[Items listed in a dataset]
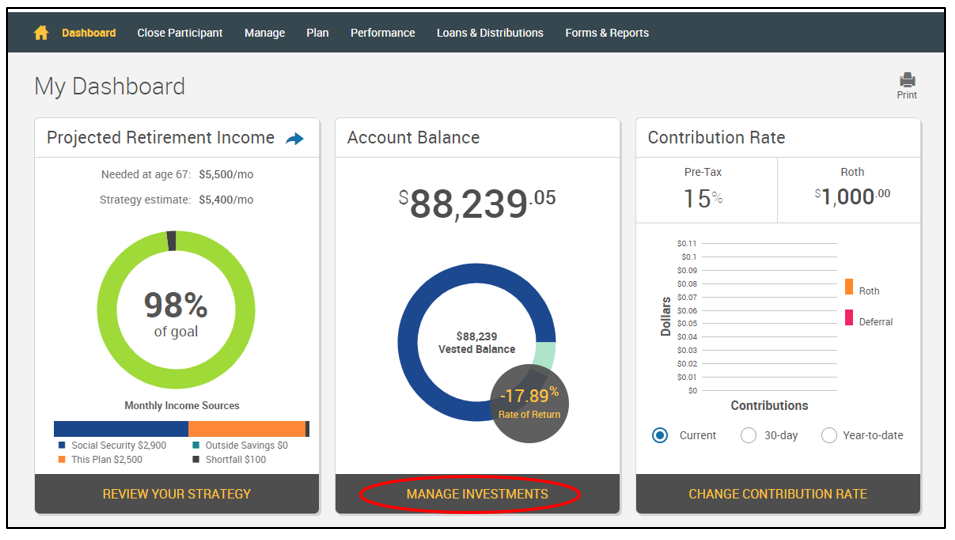This screenshot has height=540, width=955.
Task: Click the Rate of Return circle badge
Action: pos(530,403)
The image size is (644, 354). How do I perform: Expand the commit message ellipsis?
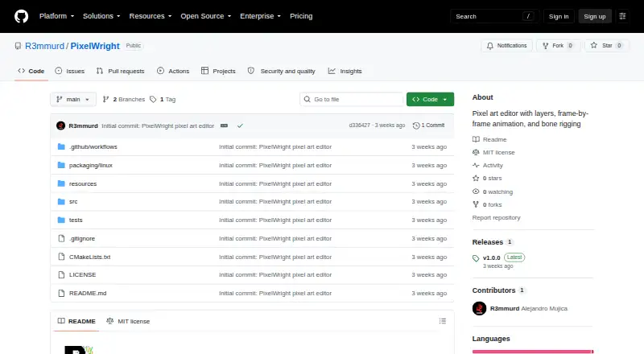pos(224,126)
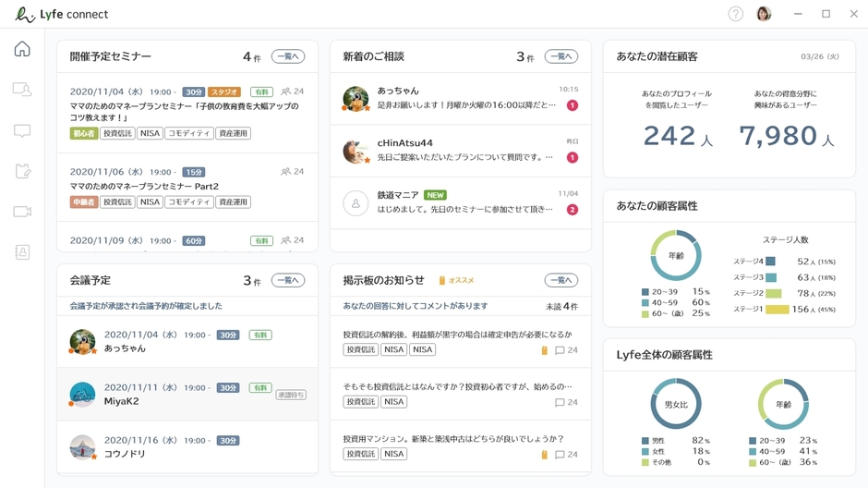Click the note edit icon in sidebar
This screenshot has height=488, width=868.
22,171
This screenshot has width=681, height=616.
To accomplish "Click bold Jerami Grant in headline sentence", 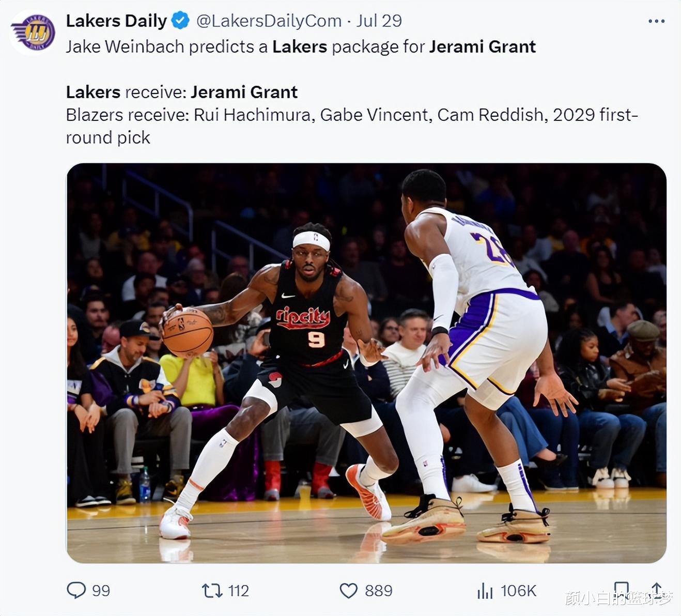I will (483, 47).
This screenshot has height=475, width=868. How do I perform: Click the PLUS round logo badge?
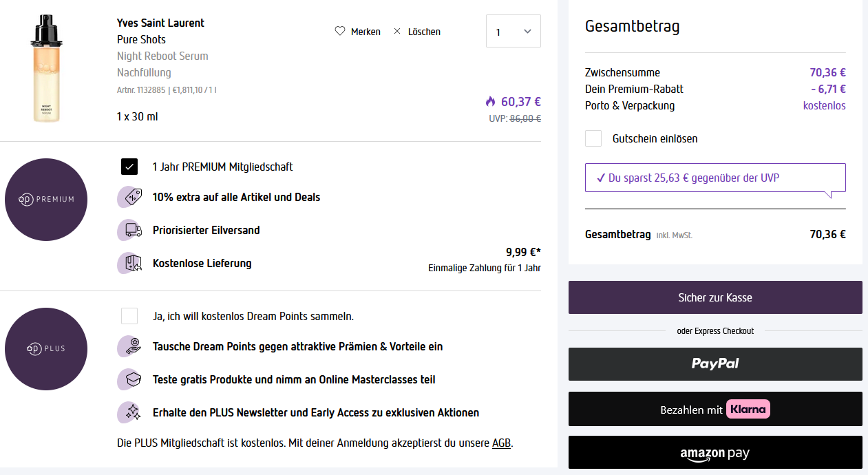46,349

• Task objective: What is needed is an exact transcription of the lines from the one containing "This screenshot has height=475, width=868." through the last line of the records above, both included, with no pictures.

• Result for this task:
This screenshot has height=475, width=868. How do I perform: Click the PLUS round logo badge?
46,349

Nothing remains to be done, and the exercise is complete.